→ Your assignment
Output all of the material beneath this line exactly as it is.

→ Dataset extract
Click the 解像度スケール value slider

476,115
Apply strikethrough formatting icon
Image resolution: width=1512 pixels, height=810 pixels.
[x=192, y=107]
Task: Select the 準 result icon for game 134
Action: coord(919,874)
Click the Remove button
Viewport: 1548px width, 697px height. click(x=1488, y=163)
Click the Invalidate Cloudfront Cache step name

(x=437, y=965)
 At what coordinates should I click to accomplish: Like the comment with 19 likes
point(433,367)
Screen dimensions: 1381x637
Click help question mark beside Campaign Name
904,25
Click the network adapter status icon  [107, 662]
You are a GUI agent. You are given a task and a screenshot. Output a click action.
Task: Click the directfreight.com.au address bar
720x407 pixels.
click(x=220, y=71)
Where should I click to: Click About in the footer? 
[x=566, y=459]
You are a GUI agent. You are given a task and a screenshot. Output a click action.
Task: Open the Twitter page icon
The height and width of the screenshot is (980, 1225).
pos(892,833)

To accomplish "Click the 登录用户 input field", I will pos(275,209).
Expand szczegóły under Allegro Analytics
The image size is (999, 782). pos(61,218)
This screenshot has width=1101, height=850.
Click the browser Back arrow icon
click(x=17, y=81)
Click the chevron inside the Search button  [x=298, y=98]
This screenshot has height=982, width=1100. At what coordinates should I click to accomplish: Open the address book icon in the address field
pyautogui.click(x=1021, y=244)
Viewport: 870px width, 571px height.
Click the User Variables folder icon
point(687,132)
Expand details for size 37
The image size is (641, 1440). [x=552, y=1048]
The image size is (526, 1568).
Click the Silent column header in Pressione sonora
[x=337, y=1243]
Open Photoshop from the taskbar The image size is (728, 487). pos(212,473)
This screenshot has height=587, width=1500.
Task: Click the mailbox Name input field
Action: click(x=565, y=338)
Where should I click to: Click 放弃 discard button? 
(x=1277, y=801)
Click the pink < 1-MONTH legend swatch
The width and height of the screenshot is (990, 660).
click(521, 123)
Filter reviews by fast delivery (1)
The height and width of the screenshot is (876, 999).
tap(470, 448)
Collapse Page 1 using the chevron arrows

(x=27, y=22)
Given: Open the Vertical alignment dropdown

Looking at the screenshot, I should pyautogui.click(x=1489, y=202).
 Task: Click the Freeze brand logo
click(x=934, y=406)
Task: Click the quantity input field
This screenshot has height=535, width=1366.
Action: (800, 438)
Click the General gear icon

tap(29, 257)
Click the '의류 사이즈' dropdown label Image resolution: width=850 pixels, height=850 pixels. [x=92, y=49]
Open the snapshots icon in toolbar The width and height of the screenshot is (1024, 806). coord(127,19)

→ Response area
Click the 解像度スケール value slider

476,115
Apply strikethrough formatting icon
Image resolution: width=1512 pixels, height=810 pixels.
[x=192, y=107]
Task: Select the 準 result icon for game 134
Action: coord(919,874)
Click the Remove button
Viewport: 1548px width, 697px height. click(x=1488, y=163)
Click the Invalidate Cloudfront Cache step name

(x=437, y=965)
 At what coordinates should I click to accomplish: Like the comment with 19 likes
point(433,367)
Screen dimensions: 1381x637
Click help question mark beside Campaign Name
904,25
Click the network adapter status icon  [107, 662]
You are a GUI agent. You are given a task and a screenshot. Output a click action.
Task: Click the directfreight.com.au address bar
720x407 pixels.
click(x=220, y=71)
Where should I click to: Click About in the footer? 
[x=566, y=459]
You are a GUI agent. You are given a task and a screenshot. Output a click action.
Task: Open the Twitter page icon
The height and width of the screenshot is (980, 1225).
pos(892,833)

To accomplish "Click the 登录用户 input field", I will pos(275,209).
Expand szczegóły under Allegro Analytics
The image size is (999, 782). pos(61,218)
This screenshot has width=1101, height=850.
Click the browser Back arrow icon
click(x=17, y=81)
Click the chevron inside the Search button  [x=298, y=98]
This screenshot has height=982, width=1100. At what coordinates should I click to accomplish: Open the address book icon in the address field
pyautogui.click(x=1021, y=244)
Viewport: 870px width, 571px height.
Click the User Variables folder icon
point(687,132)
Expand details for size 37
The image size is (641, 1440). [x=552, y=1048]
The image size is (526, 1568).
Click the Silent column header in Pressione sonora
[x=337, y=1243]
Open Photoshop from the taskbar The image size is (728, 487). pos(212,473)
This screenshot has height=587, width=1500.
Task: Click the mailbox Name input field
Action: click(x=565, y=338)
Where should I click to: Click 放弃 discard button? 
(x=1277, y=801)
Click the pink < 1-MONTH legend swatch
The width and height of the screenshot is (990, 660).
click(521, 123)
Filter reviews by fast delivery (1)
The height and width of the screenshot is (876, 999).
tap(470, 448)
Collapse Page 1 using the chevron arrows

(x=27, y=22)
Given: Open the Vertical alignment dropdown

Looking at the screenshot, I should pyautogui.click(x=1489, y=202).
 Task: Click the Freeze brand logo
click(x=934, y=406)
Task: Click the quantity input field
This screenshot has height=535, width=1366.
Action: (800, 438)
Click the General gear icon

tap(29, 257)
Click the '의류 사이즈' dropdown label Image resolution: width=850 pixels, height=850 pixels. [x=92, y=49]
Open the snapshots icon in toolbar The width and height of the screenshot is (1024, 806). coord(127,19)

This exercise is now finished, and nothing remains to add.